Anne Hromadka Greenwald, Curator
In Martin Buber's short treatise on Hasidic thought, The Way of Man (1964), he relates a story of Reb Shneur Zalman, the first Rebbe of Chabad. In this tale, a soldier challenges the Rebbe, asking him: "If God knows everything, why did he ask Adam in the Garden of Eden, where are you (ayekah)?" Reb Shneur Zalman responds: "Ayekah is not a question for Adam, but for us. In every generation, God calls out to us: "Where are you in the world? You have such few days on Earth - how will you use them?"
This year, the VBS clergy selected this question — Ayekah? Where are you? — as the guiding question for the High Holy Day season. They have broken the question down into six sub-questions - asking where we stand with regard to our own personal inventory, our relationships, our giving level, our creative output, our Jewish life and our openness to self and communal renewal.

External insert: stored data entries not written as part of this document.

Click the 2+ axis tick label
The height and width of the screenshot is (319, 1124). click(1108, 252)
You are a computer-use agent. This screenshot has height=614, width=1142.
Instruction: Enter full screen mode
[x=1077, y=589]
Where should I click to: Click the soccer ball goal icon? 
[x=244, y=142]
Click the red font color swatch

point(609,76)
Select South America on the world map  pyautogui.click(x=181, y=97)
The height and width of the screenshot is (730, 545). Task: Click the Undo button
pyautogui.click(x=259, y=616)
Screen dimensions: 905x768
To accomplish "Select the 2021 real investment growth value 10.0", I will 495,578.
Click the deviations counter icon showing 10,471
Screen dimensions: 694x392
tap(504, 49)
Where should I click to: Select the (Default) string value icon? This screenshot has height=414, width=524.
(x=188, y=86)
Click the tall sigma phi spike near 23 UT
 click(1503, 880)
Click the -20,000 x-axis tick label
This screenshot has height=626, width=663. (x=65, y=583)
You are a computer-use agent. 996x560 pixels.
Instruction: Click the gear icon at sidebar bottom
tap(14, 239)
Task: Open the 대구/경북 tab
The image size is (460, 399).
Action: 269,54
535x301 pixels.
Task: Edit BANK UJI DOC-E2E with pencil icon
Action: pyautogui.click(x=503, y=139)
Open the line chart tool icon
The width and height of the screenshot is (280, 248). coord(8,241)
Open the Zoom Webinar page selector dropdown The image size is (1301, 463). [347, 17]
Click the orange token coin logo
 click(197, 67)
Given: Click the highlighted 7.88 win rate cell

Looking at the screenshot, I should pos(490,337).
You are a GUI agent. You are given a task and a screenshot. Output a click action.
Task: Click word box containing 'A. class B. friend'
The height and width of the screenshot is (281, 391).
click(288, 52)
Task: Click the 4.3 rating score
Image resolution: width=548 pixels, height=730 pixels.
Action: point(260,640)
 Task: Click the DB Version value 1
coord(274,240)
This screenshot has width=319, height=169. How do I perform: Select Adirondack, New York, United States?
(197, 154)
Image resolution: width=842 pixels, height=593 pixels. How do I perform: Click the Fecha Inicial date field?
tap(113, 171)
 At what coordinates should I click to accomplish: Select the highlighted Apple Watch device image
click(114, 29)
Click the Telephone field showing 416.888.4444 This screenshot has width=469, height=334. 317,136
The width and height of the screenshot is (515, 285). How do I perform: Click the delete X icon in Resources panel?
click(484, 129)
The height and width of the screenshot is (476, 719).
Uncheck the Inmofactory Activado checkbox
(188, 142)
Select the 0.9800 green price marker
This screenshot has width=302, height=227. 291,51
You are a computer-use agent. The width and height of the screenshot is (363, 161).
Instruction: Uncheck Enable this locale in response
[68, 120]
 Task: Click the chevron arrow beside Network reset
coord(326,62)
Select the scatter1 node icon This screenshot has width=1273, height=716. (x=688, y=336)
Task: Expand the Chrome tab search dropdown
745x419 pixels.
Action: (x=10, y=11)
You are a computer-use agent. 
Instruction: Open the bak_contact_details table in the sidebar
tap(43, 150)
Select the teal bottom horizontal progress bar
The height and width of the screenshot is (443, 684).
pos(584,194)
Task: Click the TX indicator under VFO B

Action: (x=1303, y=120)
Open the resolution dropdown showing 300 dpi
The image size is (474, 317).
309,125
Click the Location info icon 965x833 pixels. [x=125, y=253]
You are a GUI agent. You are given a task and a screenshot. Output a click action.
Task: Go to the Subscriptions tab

Each of the artworks selected for this exhibition, from five immensely talented southern Californian Jewish artists, reflects on different aspects of these timely and timeless questions:
Ellen Cantor's photography and Doni Silver Simon's unique style of mark-making are both meditations of the passage of time and the process of aging, which begs the questions about where we are in our personal lives and what we hope to do with our limited time. Will Deutsch's drawings from his NOTES FROM THE TRIBE reflect the wide variety of expressions of modern Jewish life, asking us where we find out place. Isaac Brynjegard-Bialik combines the ancient Jewish art of paper cutting with the contemporary medium of comic books to produce meditative collages on enduring Jewish themes, mingling archetypal imagery with selections from Jewish texts. Among his work included in he exhibition is a piece that reflects on the tree of knowledge of good and evil, and another that tackles the Akeida, the binding of Isaac that we read about on Rosh Hashanah, using the image of the sacrificial ram caught in the thicket. Hillel Smith uses creative typography and graphic design to also reflect directly on the themes of the High Holy Days, including the striking image of the word Ayekah, done in green and white and appearing to leap out at you from the page, demanding an answer.
The exhibition also includes an interactive element, asking our community to share our own responses to the question of Ayekah, and hopefully eliciting moments of honest reflection (heshbon hanefesh) that will lead us into the new year and new possibility. Complete a locator drop pin and affix it to the exhibit to contribute to the immersive environment. Snap a selfie in front of our wall display to share online using the hashtag #vbsAyekah.